DS: Ada pesan atau saran untuk startup lokal dan para praktisi internet kita?
P: We are really no expert, bukan pada tempatnya kita mengajari, tapi dalam management meeting kita selalu saling mengingatkan untuk:
Be positive
Be realistic
Kerja keras!!
Saya sendiri berharap koleksi untuk buku digital lokal cepat terealisasi di Papataka, karena untuk user kebanyakan, buku lokal masih mendominasi, dan bisa jadi ujian sebenarnya adalah ketika Papataka masuk ke pasar buku lokal, tapi untuk tujuan memberikan harga yang lebih murah untuk buku impor terbaru serta mengembangkan dunia baca dan dunia buku secara luas yang ramah teknologi terbaru, Papataka bisa menjadi salah satu jawabannya.
Untuk mencoba layanan Papataka, serta melakukan test akan tampilan e-book di personal computer, anda bisa mengunduh buku gratis yang disediakan Papataka, dengan menggunakan Adobe Digital Edition, yang juga bisa diunduh secara gratis, setelah anda mendaftarkan diri untuk mempunyai Adobe account.
Ok, Papataka kini telah memasuki tahap selanjutnya dari perjalanan mereka, meski masih dalam taraf beta, tetapi transaksi telah bisa dilakukan, bagaimana pendapat anda tentang Papataka?

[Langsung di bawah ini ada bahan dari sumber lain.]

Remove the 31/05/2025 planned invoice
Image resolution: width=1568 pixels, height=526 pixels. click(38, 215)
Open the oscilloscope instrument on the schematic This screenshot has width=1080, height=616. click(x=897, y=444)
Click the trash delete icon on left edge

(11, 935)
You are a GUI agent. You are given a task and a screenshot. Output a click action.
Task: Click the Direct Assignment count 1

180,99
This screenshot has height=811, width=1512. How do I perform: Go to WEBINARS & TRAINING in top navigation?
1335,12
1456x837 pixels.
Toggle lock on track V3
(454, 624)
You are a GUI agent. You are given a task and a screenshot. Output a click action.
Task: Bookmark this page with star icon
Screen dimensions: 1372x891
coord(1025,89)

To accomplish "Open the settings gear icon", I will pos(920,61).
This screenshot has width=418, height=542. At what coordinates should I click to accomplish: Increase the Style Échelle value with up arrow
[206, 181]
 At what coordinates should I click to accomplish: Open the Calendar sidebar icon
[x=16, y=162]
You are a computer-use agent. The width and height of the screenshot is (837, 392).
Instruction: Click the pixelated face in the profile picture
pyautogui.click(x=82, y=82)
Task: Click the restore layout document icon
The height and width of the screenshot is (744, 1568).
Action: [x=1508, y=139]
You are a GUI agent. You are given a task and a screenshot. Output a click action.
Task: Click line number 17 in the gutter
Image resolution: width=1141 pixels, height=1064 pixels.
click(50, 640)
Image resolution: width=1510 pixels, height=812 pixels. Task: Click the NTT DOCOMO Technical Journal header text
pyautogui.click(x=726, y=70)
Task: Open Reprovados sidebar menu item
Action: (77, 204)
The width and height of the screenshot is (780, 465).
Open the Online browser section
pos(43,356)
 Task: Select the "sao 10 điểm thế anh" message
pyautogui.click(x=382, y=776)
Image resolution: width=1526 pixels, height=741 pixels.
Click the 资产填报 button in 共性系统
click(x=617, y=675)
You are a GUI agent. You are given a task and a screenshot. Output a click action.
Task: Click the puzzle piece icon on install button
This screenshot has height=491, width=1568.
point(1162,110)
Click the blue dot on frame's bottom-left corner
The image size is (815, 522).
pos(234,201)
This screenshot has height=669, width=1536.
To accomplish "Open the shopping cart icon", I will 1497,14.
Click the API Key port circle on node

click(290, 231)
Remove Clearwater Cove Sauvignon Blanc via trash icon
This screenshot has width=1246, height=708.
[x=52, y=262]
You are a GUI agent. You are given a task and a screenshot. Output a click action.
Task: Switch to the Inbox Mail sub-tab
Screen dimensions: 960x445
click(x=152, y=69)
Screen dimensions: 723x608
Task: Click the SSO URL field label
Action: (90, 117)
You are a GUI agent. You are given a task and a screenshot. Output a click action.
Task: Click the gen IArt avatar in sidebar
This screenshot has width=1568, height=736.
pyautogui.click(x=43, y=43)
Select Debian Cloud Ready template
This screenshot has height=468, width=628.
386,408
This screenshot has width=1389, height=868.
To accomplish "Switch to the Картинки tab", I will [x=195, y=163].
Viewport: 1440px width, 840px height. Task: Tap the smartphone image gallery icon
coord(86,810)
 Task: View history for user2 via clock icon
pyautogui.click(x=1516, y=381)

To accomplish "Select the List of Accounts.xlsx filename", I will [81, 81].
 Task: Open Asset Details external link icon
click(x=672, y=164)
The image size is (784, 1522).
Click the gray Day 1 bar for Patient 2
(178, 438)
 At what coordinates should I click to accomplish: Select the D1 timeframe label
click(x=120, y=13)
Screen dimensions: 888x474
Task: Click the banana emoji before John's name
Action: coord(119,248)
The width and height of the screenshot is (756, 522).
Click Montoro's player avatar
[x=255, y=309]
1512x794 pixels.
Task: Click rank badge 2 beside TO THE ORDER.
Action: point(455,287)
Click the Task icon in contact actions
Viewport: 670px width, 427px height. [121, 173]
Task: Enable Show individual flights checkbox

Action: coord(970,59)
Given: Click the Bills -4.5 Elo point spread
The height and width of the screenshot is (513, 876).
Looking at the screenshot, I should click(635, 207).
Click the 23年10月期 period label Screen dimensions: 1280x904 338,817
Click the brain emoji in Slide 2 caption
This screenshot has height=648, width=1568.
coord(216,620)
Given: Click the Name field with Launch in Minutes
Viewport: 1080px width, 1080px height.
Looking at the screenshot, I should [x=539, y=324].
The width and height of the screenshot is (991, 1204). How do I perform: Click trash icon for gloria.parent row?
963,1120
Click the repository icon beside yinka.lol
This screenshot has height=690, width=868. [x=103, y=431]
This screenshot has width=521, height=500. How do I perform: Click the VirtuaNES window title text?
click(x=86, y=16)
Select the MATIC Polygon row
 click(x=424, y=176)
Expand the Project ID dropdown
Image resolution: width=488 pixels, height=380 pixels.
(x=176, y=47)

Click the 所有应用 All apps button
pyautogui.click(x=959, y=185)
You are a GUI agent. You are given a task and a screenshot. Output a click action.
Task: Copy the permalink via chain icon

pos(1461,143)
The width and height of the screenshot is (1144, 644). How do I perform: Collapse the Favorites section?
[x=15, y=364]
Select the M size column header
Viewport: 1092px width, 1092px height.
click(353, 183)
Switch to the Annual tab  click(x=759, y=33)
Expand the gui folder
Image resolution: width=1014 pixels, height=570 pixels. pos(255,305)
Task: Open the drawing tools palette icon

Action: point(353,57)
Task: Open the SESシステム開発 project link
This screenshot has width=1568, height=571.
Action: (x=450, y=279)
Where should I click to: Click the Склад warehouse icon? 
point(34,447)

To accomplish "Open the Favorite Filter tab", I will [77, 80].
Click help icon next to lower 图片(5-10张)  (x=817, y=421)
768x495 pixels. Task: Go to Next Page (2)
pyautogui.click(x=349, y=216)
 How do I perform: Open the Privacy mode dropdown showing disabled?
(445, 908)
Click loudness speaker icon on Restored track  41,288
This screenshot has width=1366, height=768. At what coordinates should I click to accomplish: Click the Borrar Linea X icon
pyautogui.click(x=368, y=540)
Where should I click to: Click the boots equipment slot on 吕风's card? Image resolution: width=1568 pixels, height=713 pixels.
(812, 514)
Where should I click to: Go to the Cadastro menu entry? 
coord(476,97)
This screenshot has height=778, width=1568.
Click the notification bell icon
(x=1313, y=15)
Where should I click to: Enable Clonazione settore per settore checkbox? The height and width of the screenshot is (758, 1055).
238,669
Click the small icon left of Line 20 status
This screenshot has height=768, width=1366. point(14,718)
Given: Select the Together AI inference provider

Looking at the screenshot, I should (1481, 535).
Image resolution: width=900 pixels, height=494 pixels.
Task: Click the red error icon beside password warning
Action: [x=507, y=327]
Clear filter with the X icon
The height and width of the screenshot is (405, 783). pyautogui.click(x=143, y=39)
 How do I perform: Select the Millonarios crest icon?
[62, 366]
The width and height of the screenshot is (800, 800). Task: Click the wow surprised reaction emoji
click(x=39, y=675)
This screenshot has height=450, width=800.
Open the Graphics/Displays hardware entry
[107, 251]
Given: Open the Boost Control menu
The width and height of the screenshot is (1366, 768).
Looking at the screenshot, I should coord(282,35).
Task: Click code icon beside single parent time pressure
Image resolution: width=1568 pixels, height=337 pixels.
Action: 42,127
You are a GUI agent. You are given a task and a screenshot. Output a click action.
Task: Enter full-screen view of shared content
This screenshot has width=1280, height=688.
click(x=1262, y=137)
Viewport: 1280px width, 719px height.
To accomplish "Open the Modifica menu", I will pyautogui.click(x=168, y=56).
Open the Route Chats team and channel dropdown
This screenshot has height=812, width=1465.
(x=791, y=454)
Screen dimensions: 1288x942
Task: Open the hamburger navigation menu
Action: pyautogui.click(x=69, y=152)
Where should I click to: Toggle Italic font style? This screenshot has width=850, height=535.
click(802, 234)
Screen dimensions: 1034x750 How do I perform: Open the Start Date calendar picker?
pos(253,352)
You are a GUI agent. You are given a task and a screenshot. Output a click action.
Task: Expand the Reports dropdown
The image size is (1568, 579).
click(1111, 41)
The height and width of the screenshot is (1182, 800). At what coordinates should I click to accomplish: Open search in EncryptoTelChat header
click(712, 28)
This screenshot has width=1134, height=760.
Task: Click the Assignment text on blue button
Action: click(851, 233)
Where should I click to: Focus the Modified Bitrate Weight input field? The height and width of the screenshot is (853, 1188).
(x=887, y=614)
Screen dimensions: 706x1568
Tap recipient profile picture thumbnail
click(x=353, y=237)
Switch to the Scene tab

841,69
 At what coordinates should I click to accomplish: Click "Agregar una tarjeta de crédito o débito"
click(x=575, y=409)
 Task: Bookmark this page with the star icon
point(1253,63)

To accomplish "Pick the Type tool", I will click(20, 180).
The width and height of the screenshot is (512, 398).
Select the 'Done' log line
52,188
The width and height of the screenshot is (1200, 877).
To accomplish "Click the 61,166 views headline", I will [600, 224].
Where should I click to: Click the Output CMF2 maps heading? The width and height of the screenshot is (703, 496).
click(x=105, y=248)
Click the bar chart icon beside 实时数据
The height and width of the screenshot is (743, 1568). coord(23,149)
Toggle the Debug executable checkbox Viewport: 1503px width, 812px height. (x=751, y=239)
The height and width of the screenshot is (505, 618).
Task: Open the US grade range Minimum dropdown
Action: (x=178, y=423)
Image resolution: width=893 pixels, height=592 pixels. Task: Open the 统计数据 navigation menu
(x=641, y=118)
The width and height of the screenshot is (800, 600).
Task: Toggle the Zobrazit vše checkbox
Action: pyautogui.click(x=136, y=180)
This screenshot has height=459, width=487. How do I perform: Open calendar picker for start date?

Apakah mereka bisa terus mengembangkan diri di masa mendatang? Mari share pendapat anda pada kolom komentar.
PS: Pada tulisan saya terdahulu tentang Papataka, ada koreksi yang saya dapatkan dari pihak Papataka, yaitu iRiver Story adalah buatan iRiver Corporation, Korea, bukan buatan Sony Inc.